Two British soldiers have been killed in fighting with Taleban forces in Afghanistan, officials have confirmed.
UK troops took over from US forces in Helmand earlier this year
The troops were on night patrol in Sangin, in the volatile southern province of Helmand, when they were attacked by Taleban militia.
A rocket-propelled grenade destroyed a vehicle. Two soldiers died in the fighting and one was seriously hurt.
The UK's Ministry of Defence said: "We believe the soldier's injuries are not life-threatening at present."
Meanwhile, in Kunduz province in the north of Afghanistan at least two civilians were killed when a suspected suicide car bomber rammed a German convoy, police said. No peacekeepers were hurt.
And in fighting elsewhere, at least two Afghan soldiers and about 30 suspected militants were killed, Afghan and US-led coalition forces said.
Captain Drew Gibson, a spokesman for the British military in southern Afghanistan, said the two UK soldiers killed in Helmand had been taking part in a "planned operation".
"The patrol was supported by close air support and by the quick reaction force that came out to support them," he said.

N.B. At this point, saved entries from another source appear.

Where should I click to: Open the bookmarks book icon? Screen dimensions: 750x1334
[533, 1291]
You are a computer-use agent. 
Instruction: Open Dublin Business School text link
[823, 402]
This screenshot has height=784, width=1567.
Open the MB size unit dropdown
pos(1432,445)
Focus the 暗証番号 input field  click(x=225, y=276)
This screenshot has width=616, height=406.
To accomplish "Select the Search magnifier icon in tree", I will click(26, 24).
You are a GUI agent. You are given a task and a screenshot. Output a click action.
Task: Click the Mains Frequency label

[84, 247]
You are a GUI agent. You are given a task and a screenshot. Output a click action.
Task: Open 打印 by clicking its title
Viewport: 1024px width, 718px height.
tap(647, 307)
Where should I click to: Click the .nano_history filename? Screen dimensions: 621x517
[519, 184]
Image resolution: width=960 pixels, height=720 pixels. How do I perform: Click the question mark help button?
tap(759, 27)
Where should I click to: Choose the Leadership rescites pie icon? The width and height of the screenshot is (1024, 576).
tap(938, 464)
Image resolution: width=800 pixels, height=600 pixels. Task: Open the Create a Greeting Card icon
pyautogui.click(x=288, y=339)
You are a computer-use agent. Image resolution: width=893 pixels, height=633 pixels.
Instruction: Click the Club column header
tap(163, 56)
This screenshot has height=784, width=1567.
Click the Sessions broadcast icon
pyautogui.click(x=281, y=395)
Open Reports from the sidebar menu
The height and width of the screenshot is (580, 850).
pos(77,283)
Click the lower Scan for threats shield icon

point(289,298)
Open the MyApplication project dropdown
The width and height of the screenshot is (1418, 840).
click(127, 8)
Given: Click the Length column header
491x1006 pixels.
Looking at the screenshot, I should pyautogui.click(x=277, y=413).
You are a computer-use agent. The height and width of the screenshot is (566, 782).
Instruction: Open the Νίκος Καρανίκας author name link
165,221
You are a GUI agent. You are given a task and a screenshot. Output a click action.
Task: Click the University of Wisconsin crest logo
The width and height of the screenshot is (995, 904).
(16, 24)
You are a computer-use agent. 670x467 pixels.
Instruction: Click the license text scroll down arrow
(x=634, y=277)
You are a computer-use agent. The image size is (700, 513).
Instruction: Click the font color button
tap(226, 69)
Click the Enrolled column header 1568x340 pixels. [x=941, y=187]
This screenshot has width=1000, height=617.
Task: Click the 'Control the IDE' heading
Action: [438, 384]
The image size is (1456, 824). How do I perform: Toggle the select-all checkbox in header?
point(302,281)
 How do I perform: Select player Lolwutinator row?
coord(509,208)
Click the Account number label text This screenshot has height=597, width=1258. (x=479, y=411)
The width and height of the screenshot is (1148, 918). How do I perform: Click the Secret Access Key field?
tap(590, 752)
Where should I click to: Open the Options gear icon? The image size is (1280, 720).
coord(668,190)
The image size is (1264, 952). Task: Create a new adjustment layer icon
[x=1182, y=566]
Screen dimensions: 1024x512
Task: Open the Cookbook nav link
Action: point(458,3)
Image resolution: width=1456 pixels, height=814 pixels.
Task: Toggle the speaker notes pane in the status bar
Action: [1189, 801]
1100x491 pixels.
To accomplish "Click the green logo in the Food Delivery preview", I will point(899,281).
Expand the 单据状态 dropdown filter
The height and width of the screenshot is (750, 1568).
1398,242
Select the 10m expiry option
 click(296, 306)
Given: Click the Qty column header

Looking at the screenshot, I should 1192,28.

"Both those forces were then involved in separate contact incidents, and both were supported by close air support and artillery."
Defence Secretary Des Browne expressed his condolences to their families at an event to mark the UK's first National Veterans' Day.
He told hundreds of war veterans: "It is with great sorrow that I begin this speech by confirming that two of our armed forces have been killed in Afghanistan."
Mr Browne said his deepest sympathy went to the soldiers' loved ones, adding that it was not appropriate at this stage to give more details of events surrounding their deaths.
"We are here of course today to honour Veterans' Day and the events last night in Afghanistan serve as a powerful reminder of the highest price that many members of our armed services have paid across the years," he added.
The soldiers who died were the second and third British troops killed in Helmand, an area known for Taleban activity and opium production.
Captain Jim Philippson, of 7 Parachute Regiment Royal Horse Artillery, was killed earlier this month.
'Under Taleban control'
The company of troops arrived in Sangin last week after about 40 members of the Afghan security forces had been killed in heavy fighting.
The BBC's Alastair Leithead, with British troops in Afghanistan, has confirmed that the two soldiers killed had been travelling in a fortified "Snatch" Land Rover.
His understanding is that they had left the vehicle when it was hit by a rocket-propelled grenade.
The defence secretary said on Monday the use of the vehicles by British forces in Iraq is to be reviewed.
They have been criticised for being a "soft target", especially for the roadside bombs which have killed a number of UK soldiers.
Our correspondent said the government headquarters in the region was on the point of being taken over by the Taleban and that local elders had made it clear that the Taleban was in control of much of the district.
The British troops were expecting an attack, he added.
The number of UK soldiers in Afghanistan is expected to peak at 5,700 later this year - the majority of whom will be in Helmand.
They are heading a Nato mission charged with reconstructing the region following years of Taleban rule and a US-led invasion.
Information from the MoD shows that 10 British servicemen have died in Afghanistan since November 2001.